The film release everyone seems to be excited about at the moment is, of course, The Great Gatsby. I enjoyed this Vogue piece on how Prada pieces were reworked to create costumes for the film, like this sketch inspired by the Spring/Summer 2011 collection. My personal Gatsby film obsession appears to be this scarf. If you are inspired to spend like a Fitzgerald, perhaps you could learn a thing from F. Scott's original ledgers which went online this week.
Is 'Unikko' one of the most famous patterns in the world? Retro Renovation did a lovely piece on the designer of those happy flowers, Maija Isola. She designed more than 500 patterns for Marimekko over 36 years, 28 of which are still in production today. Will Cath Kidston's Antique Rose or Red Dot pattern last so well? I was amazed to hear the company has already been around for 20 years. Life Style Etc did a very nice interview with Kidston about the brand's birthday. I love the thought of her future patterns being inspired by the Bowie exhibition! The brand name of another yet company who became famous through their patterns, Horrockses, is currently up for sale, and Liz wrote a fascinating piece speculating on the possible implications of the sale.

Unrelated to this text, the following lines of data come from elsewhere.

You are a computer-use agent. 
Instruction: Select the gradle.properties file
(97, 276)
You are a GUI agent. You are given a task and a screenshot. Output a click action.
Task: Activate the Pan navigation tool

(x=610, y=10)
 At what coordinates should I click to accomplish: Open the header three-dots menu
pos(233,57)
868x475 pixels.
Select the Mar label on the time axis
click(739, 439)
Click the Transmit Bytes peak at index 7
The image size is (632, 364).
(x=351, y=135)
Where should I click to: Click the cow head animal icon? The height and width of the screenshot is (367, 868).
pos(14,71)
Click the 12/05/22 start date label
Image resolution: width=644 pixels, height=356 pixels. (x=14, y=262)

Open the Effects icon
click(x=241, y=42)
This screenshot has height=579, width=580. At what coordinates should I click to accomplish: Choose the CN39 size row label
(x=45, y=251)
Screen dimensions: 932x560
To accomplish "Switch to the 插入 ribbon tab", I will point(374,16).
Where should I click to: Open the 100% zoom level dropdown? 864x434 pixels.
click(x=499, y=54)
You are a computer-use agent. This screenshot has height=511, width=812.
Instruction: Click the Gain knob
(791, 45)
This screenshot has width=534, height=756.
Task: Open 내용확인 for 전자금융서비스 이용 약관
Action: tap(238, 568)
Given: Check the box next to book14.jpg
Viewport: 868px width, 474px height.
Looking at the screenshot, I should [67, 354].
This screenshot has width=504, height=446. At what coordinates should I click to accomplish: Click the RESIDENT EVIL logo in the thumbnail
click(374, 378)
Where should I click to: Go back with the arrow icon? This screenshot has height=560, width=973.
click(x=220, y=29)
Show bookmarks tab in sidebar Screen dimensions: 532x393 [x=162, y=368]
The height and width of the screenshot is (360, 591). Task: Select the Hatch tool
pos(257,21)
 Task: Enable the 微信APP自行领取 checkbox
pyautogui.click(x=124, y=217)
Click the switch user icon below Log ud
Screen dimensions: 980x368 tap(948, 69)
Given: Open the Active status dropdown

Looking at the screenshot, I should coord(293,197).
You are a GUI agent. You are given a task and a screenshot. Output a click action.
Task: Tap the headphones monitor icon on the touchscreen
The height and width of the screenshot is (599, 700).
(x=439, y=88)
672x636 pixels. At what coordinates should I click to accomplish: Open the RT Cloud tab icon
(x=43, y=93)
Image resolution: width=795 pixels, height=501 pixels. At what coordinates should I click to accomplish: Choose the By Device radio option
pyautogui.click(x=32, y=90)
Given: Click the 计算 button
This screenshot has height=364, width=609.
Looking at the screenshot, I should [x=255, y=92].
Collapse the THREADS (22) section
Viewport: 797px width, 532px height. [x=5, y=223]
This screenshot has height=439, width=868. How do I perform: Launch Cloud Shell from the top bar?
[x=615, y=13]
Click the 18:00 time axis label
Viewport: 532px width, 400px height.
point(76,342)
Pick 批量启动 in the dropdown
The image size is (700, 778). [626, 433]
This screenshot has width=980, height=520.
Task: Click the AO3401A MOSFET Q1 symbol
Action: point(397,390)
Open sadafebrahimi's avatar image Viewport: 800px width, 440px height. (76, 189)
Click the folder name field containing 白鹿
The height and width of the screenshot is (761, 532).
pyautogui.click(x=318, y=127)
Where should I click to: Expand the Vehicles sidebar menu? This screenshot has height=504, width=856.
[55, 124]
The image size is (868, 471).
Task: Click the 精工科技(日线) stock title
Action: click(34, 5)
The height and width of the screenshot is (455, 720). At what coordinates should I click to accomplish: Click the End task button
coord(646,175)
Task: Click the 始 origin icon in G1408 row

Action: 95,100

The map print on this 1970s Chloe dress is another amazing piece of pattern. Thanks to one of Susie's Style Bubble posts I found out that Merchant Archive have just launched an online shop, and it's full of amazing vintage from all decades. A 1930s embroidered coat? A 1930s cropped floral jacket? A 1940s stain glass print dress? Yes please, yes please, yes please. This is fantasy shopping at its very best.
And, finally, on the subject of vintage, The Rough Guide To Vintage London launched on Wednesday and I've written a piece about it - and the delights of vintage shopping in the capital - for the Rough Guides blog. I think the Merchant Archive silk dress above shows how far my vintage tastes have been honed since my first Camden Market purchase!
Have a lovely bank holiday weekend, whatever you are up to. I want to go to the Modern Movement fair at Brockwell Lido AND the Barbara Jones display at the Whitechapel AND the Blumenfeld Studio photography exhibition at Somerset House AND have a proper lie in. Weekend fun times.